__EXERCÍCIOS PROPOSTOS__
1. Conforme a notícia sobre o rompimento do implante de silicone, para qual valor a 7ª Turma Cível elevou a indenização por danos morais?
2. Prossiga a redação da notícia sobre o rompimento do implante de silicone a partir da última frase apresentada.

__TRECHO DA FONTE__
Campo Grande/MS, 12 de maio de 2025.
Fonte: Conjur
A 7ª Turma Cível do Tribunal de Justiça do Distrito Federal manteve a condenação de uma fabricante de próteses mamárias pelo rompimento de implante de silicone e aumentou o valor da indenização por danos morais de R$ 7 mil para R$ 10 mil, em ação movida por consumidora.
A autora relatou que fez a cirurgia de implante em 2017, mas, em 2021, exames detectaram o rompimento da prótese e vazamento de silicone, o que exigiu nova cirurgia para remoção do material e reconstrução da mama.
Alegou ainda que o incidente causou prejuízos físicos, emocionais e financeiros, o que incluiu gastos médicos de R$ 26,6 mil.
A fabricante contestou, sob o argumento de que não havia prova de defeito no produto e que a ruptura poderia ter outras causas, como traumas ou atividades físicas.
O TJ-DF destacou que, pelo Código de Defesa do Consumidor, cabe ao fornecedor comprovar a ausência de defeitos ou culpa exclusiva do consumidor.
A perícia constatou que a empresa não apresentou laudos ou testes que atestassem a qualidade do lote da prótese rompida.

[Dados de localização por coordenadas de pixel]

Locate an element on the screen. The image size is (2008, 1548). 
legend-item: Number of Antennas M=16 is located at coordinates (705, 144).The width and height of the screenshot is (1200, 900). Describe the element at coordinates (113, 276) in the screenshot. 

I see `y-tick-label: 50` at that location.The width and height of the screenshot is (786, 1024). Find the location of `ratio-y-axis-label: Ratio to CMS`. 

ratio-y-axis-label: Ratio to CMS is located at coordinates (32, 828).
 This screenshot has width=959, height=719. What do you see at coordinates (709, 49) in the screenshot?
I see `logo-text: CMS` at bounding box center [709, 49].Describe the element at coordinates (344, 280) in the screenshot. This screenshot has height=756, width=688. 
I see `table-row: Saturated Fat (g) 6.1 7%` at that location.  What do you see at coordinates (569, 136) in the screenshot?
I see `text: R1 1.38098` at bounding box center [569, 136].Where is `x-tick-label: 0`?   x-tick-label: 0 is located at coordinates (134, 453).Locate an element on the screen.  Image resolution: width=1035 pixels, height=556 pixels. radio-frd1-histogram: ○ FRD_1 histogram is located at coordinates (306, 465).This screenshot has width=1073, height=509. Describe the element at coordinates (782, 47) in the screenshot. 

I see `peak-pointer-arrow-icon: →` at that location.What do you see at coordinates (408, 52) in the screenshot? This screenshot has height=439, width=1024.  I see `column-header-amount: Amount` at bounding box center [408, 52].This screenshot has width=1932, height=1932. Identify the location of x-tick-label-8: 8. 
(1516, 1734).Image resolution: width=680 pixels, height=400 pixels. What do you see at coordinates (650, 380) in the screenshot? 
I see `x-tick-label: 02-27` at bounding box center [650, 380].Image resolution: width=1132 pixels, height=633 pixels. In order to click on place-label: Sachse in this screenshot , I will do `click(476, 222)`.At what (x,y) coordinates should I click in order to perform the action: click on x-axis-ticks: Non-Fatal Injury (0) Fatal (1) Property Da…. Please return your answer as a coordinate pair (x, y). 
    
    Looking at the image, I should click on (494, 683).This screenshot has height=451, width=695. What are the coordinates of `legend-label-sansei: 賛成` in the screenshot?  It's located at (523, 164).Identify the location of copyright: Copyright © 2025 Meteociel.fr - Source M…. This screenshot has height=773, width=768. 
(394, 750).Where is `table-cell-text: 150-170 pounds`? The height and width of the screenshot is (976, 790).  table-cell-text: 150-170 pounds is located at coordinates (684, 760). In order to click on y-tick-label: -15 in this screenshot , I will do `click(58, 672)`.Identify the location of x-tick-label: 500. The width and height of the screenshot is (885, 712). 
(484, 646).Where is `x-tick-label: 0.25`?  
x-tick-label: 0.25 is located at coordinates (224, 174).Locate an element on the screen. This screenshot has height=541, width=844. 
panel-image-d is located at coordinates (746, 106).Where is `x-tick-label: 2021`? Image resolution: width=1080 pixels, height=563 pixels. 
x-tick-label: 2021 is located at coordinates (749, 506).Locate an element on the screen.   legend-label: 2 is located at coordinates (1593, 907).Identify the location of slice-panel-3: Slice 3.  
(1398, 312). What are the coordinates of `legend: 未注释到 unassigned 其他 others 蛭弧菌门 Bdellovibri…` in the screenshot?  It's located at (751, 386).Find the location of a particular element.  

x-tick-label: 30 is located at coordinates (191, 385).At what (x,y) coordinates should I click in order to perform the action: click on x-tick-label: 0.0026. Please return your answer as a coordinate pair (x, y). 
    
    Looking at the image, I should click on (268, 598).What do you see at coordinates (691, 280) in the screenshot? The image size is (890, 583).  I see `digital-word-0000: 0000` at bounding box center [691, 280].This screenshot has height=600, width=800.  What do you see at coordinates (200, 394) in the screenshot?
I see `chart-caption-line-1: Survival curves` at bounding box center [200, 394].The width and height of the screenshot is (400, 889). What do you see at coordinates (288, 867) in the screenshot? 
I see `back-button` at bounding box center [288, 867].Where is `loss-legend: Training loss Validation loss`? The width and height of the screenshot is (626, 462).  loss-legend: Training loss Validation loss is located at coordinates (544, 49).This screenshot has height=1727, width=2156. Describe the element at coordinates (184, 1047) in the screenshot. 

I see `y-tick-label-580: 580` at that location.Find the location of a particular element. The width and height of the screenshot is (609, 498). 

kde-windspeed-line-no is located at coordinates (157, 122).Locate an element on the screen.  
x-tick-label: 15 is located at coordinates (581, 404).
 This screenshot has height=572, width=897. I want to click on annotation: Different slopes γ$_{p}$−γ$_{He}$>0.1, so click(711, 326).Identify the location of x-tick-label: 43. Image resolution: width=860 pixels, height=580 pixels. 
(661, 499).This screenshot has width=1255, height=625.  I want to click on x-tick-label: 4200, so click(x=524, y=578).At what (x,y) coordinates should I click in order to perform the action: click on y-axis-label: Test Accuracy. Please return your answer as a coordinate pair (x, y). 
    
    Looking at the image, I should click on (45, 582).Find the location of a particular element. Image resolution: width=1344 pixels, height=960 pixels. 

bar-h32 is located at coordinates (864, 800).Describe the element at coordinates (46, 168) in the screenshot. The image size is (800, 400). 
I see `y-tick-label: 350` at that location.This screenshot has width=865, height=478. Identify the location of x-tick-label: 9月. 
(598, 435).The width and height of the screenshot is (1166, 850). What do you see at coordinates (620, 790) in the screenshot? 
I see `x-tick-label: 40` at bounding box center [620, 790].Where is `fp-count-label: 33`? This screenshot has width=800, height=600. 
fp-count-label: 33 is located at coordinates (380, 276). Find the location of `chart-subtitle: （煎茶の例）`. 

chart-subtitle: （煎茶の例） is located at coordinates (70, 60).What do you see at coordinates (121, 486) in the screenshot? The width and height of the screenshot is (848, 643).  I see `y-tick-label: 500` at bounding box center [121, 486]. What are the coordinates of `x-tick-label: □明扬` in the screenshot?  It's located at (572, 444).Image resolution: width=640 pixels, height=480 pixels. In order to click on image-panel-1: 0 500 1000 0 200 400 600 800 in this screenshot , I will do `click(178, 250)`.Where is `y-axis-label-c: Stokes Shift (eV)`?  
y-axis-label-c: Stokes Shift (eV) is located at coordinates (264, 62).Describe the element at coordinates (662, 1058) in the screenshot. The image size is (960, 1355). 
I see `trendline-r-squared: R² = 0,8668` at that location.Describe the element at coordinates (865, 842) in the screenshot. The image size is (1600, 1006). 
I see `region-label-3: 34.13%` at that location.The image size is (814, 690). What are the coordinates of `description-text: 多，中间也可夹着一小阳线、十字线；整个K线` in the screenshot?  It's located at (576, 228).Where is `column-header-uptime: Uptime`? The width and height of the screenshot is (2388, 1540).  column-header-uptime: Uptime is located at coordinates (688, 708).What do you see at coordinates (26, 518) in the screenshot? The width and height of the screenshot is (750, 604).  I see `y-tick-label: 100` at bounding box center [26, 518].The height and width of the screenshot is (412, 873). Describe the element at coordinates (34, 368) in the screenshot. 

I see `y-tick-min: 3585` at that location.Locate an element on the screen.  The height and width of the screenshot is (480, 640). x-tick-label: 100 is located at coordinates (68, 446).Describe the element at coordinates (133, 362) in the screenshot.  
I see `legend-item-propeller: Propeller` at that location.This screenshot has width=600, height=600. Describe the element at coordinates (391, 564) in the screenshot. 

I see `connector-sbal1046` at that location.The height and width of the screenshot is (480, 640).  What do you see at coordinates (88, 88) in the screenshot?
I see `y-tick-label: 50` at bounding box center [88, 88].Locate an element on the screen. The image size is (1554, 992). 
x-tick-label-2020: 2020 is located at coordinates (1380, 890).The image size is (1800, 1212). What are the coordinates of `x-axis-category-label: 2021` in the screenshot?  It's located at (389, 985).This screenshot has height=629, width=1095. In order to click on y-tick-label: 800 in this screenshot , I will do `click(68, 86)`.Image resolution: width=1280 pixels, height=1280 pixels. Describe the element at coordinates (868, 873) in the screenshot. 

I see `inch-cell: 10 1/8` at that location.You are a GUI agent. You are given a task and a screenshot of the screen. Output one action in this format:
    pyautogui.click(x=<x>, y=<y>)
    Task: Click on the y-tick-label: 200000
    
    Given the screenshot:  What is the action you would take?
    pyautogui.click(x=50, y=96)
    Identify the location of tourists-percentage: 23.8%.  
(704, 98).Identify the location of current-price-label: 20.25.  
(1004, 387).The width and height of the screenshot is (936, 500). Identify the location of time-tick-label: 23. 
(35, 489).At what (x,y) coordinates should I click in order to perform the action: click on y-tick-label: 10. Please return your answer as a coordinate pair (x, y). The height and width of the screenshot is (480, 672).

__RESPOSTAS NUMERADAS__
1. R$ 10 mil.

2.
“O fabricante deixou de realizar a comprovação da qualidade do material”, afirmou o laudo. Assim, o Tribunal entendeu que a falha na fabricação estava configurada e manteve a condenação pelos danos materiais.
A decisão confirmou a indenização por danos materiais no valor de R$ 26.652,00 e aumentou a compensação moral para R$ 10 mil, tendo em vista a gravidade do sofrimento, a quebra de expectativa com o procedimento estético e os prejuízos à saúde da consumidora.
A quantia foi fixada com base em precedentes do TJ-DF e do Superior Tribunal de Justiça para casos semelhantes. A decisão foi unânime. Com informações da assessoria de imprensa do TJ-DF.